Business and Financial Law

What Is the Transparency Act? Requirements and Penalties

The Transparency Act's reporting rules changed in March 2025. Learn who needs to file, what beneficial ownership means, and the penalties for non-compliance.

The Corporate Transparency Act is a federal law that requires certain companies to disclose their true owners to the Financial Crimes Enforcement Network (FinCEN). Enacted in January 2021 as part of the Anti-Money Laundering Act of 2020, the law was designed to prevent criminals from hiding behind anonymous shell companies to launder money or finance terrorism. However, a major rule change in March 2025 dramatically narrowed who actually has to file: all companies created in the United States are now exempt, and only foreign-formed entities registered to do business here must report.

The March 2025 Rule Change

When the Corporate Transparency Act first took effect on January 1, 2024, it applied to millions of small businesses across the country.
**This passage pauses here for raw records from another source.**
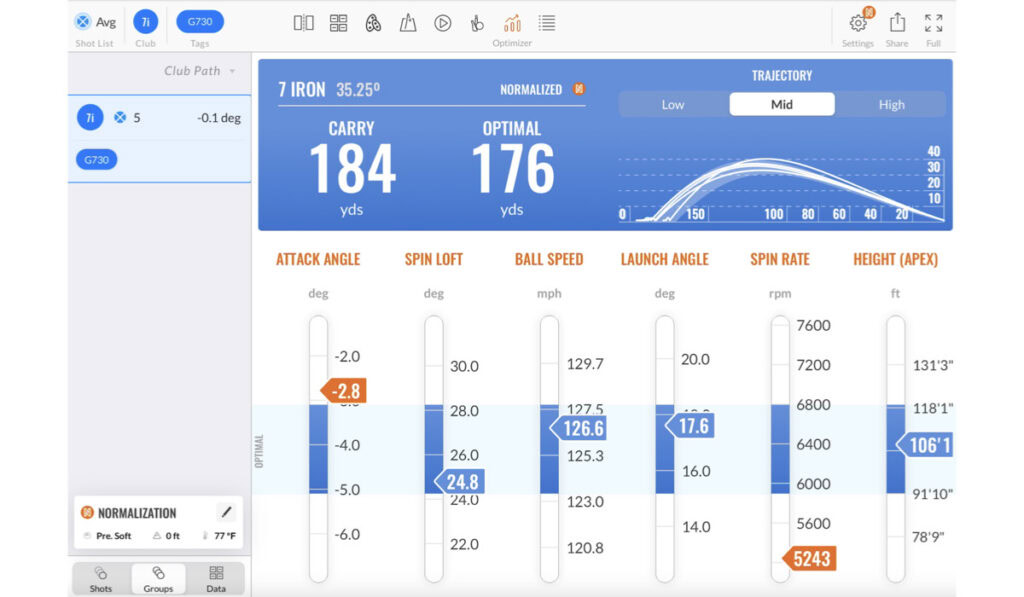Switch to the Data tab
The height and width of the screenshot is (597, 1024).
pos(216,578)
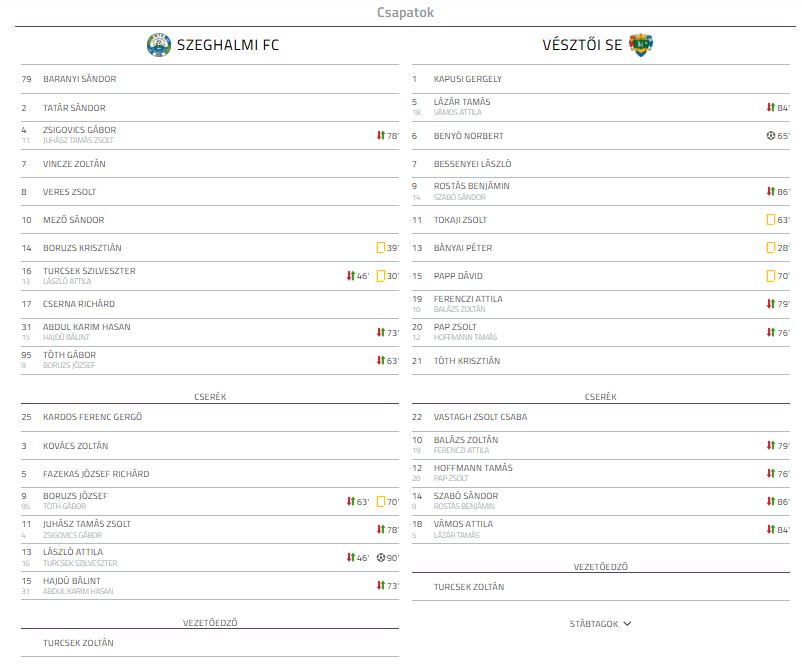Click substitution arrows for Tóth Gábor starter
Image resolution: width=802 pixels, height=664 pixels.
(381, 360)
That changed on March 26, 2025, when FinCEN published an interim final rule removing the reporting requirement for every entity created in the United States. The rule also eliminated the obligation for U.S. persons to report their information as beneficial owners of any company.
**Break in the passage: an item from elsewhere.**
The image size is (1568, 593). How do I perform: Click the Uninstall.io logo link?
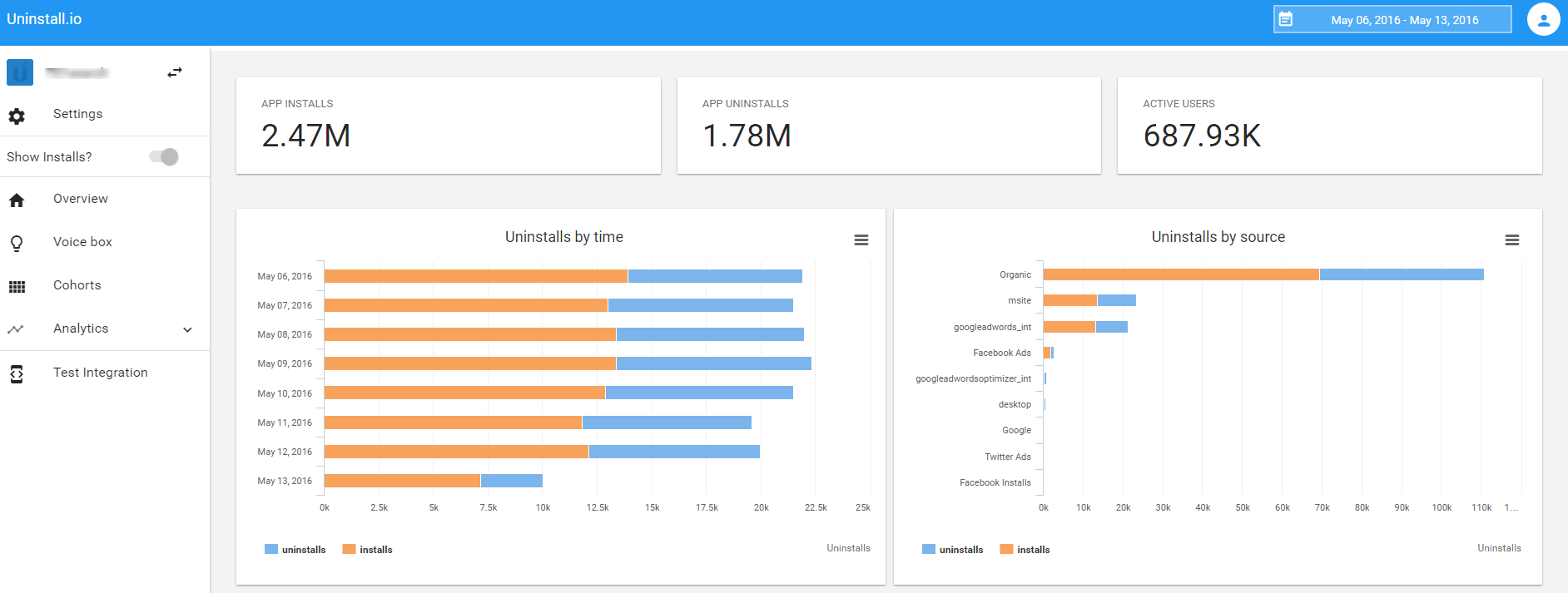(x=44, y=19)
Under the revised rule, the only entities required to file beneficial ownership information reports are those formed under the law of a foreign country that have registered to do business in a U.S. state or tribal jurisdiction. FinCEN described this as limiting the definition of “reporting company” to what were previously called “foreign reporting companies.”

This rule change came after a turbulent period for the law. In December 2024, a federal judge in Texas ruled in Texas Top Cop Shop v. Garland that the CTA was likely unconstitutional and blocked enforcement nationwide. On January 23, 2025, the Supreme Court put that injunction on hold, allowing the government to enforce the law again while appeals continued in the Fifth Circuit. Rather than reimpose the original broad requirements, FinCEN chose to narrow the scope through its interim final rule.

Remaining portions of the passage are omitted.